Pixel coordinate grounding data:
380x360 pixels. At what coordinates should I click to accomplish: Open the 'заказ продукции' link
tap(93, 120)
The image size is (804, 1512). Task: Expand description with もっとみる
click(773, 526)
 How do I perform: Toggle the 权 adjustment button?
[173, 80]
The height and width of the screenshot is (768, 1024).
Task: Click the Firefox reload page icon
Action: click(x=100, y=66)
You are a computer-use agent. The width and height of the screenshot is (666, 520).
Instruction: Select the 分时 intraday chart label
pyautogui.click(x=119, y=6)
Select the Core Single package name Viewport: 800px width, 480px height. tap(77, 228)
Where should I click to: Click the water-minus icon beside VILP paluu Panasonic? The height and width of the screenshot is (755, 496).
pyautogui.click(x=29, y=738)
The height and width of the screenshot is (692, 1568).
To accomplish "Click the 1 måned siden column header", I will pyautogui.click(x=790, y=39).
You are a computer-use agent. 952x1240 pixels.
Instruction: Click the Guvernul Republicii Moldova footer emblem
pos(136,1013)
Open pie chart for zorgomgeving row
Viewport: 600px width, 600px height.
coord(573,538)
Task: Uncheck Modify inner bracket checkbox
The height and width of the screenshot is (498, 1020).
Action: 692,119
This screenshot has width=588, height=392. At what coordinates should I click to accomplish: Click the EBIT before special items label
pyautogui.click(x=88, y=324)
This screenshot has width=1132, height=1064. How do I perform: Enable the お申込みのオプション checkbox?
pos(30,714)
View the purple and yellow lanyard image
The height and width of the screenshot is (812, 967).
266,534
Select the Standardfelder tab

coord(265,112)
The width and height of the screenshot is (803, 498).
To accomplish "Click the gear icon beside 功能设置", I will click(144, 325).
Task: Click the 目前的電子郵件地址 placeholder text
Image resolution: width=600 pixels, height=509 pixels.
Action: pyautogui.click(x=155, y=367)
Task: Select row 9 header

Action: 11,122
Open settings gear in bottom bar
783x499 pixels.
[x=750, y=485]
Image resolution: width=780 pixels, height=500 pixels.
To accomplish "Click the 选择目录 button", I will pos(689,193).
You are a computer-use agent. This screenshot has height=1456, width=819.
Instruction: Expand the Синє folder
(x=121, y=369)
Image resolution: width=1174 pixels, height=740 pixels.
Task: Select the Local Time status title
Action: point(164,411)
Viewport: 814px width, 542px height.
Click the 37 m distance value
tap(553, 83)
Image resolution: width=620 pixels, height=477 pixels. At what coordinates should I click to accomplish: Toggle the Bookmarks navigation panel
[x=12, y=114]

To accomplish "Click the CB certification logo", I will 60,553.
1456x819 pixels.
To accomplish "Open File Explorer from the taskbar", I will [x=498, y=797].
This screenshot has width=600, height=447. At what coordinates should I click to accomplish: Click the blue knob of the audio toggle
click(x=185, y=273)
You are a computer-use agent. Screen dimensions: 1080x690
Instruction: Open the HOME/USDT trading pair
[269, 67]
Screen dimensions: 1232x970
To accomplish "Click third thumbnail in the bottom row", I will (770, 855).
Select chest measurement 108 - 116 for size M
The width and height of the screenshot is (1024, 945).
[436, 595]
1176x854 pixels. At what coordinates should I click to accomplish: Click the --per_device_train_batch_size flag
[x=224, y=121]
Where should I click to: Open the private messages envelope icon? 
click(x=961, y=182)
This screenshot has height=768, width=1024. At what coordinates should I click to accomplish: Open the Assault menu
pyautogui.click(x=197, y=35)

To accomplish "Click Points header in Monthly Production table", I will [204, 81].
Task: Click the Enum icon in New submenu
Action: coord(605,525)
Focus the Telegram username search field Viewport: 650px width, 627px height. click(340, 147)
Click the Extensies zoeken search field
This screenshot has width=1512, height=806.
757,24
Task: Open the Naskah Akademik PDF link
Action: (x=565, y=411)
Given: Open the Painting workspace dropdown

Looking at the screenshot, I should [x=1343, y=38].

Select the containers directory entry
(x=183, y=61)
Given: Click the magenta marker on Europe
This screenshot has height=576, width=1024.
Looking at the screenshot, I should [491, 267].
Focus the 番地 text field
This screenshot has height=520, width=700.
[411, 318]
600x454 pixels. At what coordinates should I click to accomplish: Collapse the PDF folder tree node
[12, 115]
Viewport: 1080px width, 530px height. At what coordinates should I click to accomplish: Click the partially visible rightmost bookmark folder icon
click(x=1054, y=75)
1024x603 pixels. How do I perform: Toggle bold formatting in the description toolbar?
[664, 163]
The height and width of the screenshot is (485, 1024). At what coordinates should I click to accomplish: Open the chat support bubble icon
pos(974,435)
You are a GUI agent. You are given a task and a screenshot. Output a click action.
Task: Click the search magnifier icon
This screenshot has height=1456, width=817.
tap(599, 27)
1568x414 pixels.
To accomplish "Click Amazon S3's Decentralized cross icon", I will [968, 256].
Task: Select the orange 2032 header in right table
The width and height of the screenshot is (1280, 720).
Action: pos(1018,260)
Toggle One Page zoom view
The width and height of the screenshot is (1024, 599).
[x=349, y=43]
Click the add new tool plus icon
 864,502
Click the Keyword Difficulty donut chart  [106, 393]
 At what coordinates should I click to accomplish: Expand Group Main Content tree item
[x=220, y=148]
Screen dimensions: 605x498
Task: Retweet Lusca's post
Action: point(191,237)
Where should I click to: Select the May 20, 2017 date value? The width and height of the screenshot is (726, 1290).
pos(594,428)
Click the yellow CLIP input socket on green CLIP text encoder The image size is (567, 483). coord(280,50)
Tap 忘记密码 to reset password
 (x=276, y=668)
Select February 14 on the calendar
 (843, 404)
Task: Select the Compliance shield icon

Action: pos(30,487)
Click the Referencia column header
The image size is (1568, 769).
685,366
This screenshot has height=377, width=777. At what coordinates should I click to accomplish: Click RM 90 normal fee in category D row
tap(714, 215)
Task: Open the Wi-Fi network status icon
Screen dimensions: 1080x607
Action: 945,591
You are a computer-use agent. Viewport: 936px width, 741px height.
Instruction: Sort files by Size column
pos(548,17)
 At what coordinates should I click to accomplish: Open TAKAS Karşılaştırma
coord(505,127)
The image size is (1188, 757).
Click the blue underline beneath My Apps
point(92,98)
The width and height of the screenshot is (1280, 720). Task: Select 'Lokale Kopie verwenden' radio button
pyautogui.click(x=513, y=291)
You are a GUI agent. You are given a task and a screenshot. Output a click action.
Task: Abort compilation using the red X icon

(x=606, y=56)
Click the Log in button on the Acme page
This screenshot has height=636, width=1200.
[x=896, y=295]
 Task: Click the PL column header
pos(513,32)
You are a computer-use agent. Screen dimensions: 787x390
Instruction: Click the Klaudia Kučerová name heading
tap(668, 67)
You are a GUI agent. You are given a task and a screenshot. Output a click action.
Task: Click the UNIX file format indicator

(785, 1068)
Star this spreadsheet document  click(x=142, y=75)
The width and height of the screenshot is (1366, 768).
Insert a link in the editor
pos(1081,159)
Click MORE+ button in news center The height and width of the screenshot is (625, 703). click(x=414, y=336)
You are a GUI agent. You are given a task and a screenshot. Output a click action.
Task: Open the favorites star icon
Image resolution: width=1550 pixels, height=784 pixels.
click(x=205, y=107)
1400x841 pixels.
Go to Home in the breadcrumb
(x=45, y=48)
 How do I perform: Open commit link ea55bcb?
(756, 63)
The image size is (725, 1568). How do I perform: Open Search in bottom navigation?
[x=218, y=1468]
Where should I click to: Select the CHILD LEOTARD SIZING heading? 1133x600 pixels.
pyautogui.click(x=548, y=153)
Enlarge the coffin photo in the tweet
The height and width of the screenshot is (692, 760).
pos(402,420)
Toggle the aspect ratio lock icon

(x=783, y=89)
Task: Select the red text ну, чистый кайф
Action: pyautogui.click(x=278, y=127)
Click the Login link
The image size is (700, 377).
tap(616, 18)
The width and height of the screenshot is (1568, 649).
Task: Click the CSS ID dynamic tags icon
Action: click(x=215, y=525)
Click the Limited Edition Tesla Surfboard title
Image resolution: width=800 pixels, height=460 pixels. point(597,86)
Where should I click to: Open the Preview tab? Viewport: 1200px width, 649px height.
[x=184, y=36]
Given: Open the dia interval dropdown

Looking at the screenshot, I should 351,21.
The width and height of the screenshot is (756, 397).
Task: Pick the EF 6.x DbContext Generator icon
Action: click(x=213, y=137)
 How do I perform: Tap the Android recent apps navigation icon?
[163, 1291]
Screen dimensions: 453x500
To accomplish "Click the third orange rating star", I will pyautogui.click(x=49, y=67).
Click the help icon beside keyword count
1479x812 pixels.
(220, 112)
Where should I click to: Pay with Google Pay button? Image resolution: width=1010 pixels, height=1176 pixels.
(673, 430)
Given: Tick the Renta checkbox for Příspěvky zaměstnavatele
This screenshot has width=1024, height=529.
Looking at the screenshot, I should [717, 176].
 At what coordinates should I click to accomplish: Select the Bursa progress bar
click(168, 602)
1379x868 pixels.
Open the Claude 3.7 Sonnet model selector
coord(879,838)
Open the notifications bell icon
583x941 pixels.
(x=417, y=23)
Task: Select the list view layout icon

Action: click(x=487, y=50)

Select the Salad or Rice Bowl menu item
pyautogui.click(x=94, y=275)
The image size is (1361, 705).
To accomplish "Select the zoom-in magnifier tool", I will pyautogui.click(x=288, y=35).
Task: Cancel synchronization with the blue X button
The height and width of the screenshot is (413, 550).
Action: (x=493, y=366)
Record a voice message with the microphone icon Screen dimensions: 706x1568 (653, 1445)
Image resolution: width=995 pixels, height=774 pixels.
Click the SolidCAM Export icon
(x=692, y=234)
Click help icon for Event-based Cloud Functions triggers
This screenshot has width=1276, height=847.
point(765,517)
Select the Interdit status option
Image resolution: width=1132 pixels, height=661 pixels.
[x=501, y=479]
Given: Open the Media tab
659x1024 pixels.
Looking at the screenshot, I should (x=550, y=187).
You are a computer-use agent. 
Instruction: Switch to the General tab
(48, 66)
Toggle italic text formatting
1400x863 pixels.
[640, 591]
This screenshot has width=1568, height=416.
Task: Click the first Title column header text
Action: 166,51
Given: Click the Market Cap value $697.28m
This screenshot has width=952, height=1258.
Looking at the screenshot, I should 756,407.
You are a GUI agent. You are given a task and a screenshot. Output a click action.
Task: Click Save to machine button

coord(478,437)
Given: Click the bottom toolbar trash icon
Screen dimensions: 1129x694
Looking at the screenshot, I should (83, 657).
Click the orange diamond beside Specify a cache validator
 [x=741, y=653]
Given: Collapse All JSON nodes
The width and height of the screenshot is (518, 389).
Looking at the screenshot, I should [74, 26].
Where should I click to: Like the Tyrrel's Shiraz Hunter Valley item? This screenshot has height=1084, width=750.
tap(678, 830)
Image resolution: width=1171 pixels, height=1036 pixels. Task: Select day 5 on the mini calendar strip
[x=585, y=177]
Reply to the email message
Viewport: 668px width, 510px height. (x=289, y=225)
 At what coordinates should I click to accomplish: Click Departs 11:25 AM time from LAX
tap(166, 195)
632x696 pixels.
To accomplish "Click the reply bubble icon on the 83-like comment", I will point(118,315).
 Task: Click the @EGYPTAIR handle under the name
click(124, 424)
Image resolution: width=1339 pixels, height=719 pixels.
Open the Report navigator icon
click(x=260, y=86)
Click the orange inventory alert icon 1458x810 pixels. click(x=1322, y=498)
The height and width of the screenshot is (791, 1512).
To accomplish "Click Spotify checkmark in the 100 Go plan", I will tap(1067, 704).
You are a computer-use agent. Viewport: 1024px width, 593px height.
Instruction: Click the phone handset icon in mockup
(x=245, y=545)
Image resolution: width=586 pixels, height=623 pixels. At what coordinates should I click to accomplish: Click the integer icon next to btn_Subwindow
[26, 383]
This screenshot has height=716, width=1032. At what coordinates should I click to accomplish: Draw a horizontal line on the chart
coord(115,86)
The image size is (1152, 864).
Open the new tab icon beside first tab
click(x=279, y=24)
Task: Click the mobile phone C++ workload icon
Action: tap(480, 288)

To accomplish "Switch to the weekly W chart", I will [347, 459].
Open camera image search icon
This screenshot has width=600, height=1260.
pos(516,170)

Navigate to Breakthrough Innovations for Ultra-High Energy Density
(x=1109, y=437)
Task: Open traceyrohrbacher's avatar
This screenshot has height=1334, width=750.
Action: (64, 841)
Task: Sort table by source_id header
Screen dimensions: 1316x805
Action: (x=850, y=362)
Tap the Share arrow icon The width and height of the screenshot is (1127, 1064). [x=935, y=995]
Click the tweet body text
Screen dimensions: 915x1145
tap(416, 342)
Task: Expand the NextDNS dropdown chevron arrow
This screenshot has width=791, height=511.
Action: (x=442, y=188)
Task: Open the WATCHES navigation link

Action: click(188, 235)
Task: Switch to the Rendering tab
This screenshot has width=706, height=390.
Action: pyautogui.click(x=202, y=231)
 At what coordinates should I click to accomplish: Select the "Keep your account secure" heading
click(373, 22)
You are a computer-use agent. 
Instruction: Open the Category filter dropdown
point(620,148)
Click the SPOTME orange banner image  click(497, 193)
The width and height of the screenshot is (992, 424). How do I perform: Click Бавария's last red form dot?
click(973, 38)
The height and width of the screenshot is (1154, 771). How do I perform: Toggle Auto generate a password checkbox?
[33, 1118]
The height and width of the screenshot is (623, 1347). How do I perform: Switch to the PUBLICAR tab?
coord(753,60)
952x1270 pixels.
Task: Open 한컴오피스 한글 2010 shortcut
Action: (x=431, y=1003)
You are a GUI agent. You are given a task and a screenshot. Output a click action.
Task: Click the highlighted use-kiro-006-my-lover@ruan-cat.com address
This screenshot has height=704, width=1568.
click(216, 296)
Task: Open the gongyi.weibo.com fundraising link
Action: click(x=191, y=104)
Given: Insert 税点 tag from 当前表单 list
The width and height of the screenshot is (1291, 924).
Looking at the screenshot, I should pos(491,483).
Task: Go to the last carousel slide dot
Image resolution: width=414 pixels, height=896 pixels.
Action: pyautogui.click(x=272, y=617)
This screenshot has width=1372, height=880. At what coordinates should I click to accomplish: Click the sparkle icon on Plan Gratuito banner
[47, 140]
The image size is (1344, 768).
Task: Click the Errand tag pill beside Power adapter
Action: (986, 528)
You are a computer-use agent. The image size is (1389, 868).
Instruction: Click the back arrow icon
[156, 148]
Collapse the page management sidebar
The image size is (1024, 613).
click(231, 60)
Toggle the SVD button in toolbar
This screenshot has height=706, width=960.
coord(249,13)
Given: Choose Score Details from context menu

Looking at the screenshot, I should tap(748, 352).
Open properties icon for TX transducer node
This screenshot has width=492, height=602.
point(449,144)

--- TRY IT ---
Every line in the records above with the string "zoom" in it should be shown.

--- ANSWER BOX ---
Toggle One Page zoom view
To accomplish "Select the zoom-in magnifier tool", I will pyautogui.click(x=288, y=35).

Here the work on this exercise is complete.